Karim Mohammad Ehsanul, Mondol Momenul Haque
School of Population and Public Health, University of British Columbia, Vancouver, British Columbia, Canada.
Centre for Advancing Health Outcomes, University of British Columbia, Vancouver, British Columbia, Canada.
Pharm Stat. 2025 Sep-Oct;24(5):e70022. doi: 10.1002/pst.70022.

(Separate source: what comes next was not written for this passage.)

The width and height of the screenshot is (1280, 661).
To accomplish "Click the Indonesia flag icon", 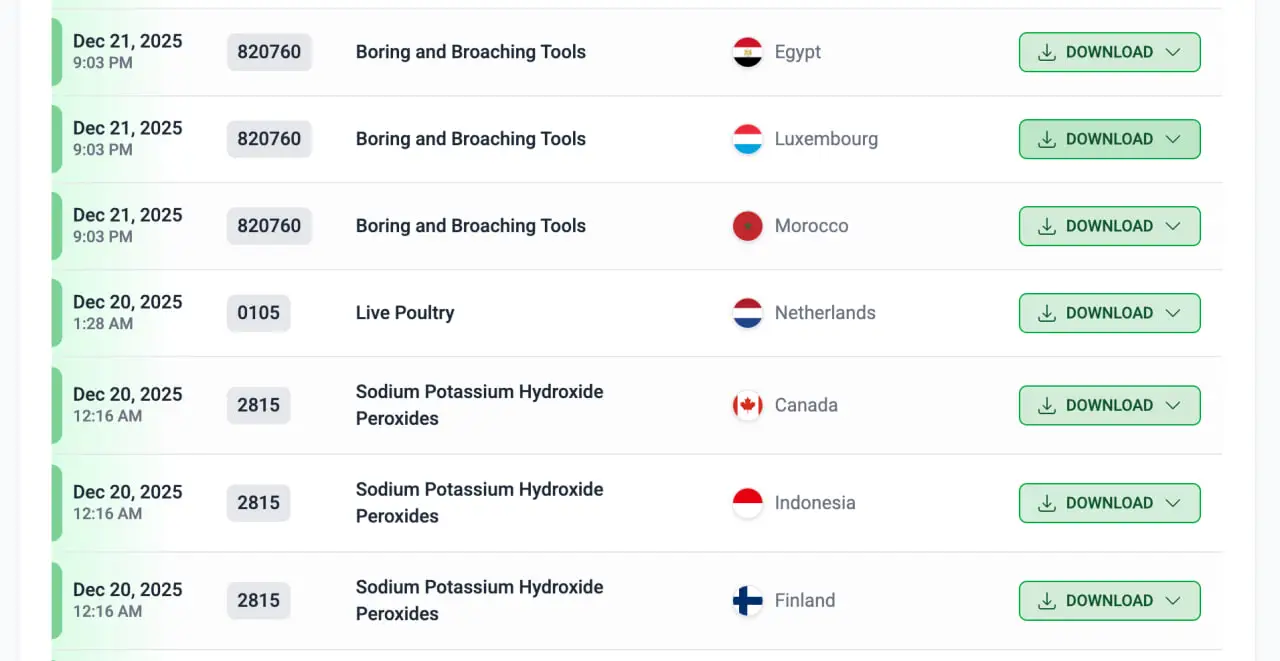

Flexible machine learning algorithms are increasingly utilized in real-world data analyses. When integrated within double robust methods, such as the Targeted Maximum Likelihood Estimator (TMLE), complex estimators can result in significant undercoverage-an issue that is even more pronounced in singly robust methods. The Double Cross-Fitting (DCF) procedure complements these methods by enabling the use of diverse machine learning estimators, yet optimal guidelines for the number of data splits and repetitions remain unclear. This study aims to explore the effects of varying the number of splits and repetitions in DCF on TMLE estimators through statistical simulations and a data analysis. We discuss two generalizations of DCF beyond the conventional three splits and apply a range of splits to fit the TMLE estimator, incorporating a super learner without transforming covariates. The statistical properties of these configurations are compared across two sample sizes (3000 and 5000) and two DCF generalizations (equal splits and full data use). Additionally, we conduct a real-world analysis using data from the National Health and Nutrition Examination Survey (NHANES) 2017-18 cycle to illustrate the practical implications of varying DCF splits, focusing on the association between obesity and the risk of developing diabetes. Our simulation study reveals that five splits in DCF yield satisfactory bias, variance, and coverage across scenarios. In the real-world application, the DCF TMLE method showed consistent risk difference estimates over a range of splits, though standard errors increased with more splits in one generalization, suggesting potential drawbacks to excessive splitting. This research underscores the importance of judicious selection of the number of splits and repetitions in DCF TMLE methods to achieve a balance between computational efficiency and accurate statistical inference. Optimal performance seems attainable with three to five splits. Among the generalizations considered, using full data for nuisance estimation offered more consistent variance estimation and is preferable for applied use. Additionally, increasing the repetitions beyond 25 did not enhance performance, providing crucial guidance for researchers employing complex machine learning algorithms in causal studies and advocating for cautious split management in DCF procedures.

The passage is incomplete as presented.